Xiaowei Lyu, Yong Zhang, Huanhuan Wang, Xin Wang

Maritime glaciers in the southeastern Tibetan Plateau (SETP) are particularly sensitive to changes in climate, and their changes directly and severely affect regional water security and glacier-related hazards. Given their large societal importance, a better understanding of the mass balance of maritime glaciers in the SETP, a key variable for characterizing the state of glacier health, is of great scientific interest. In this review, we synthesize in situ, satellite-based observations and simulations that present an overall accelerating negative mass balance of maritime glaciers in the SETP in recent decades. We hereby highlight a significant spatiotemporal difference in the mass balance of maritime glaciers across the SETP and investigate the drivers of the accelerated mass loss of these glaciers in recent years.
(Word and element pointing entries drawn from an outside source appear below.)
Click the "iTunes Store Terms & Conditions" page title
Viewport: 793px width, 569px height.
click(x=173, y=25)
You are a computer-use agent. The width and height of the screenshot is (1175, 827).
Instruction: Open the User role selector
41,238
We find that accelerated glacier mass loss agrees with the variabilities in temperatures rising and precipitation decreasing at regional scales, as well as the spatial patterns of widespread melt hotspots (e.g., thin debris, ice cliffs, supraglacial ponds, and surface streams), the expansion of glacial lakes, enlarged ice crevasses, and frequent ice avalanches. Finally, the challenges of the mass balance study of maritime glaciers and future perspectives are proposed. Our review confirms the urgent need to improve the existing glacier inventory and establish comprehensive monitoring networks in data-scarce glacierized catchments, and it suggests paying particular attention to the development of glacier mass-balance models that coupe multiple physical processes at different interfaces to predict the status of maritime glaciers and their responses to climate change. This study can inform the sustainable management of water resources and the assessment of socio-economic vulnerability due to glacier-related hazards in the SETP and its surroundings in the context of marked atmospheric warming.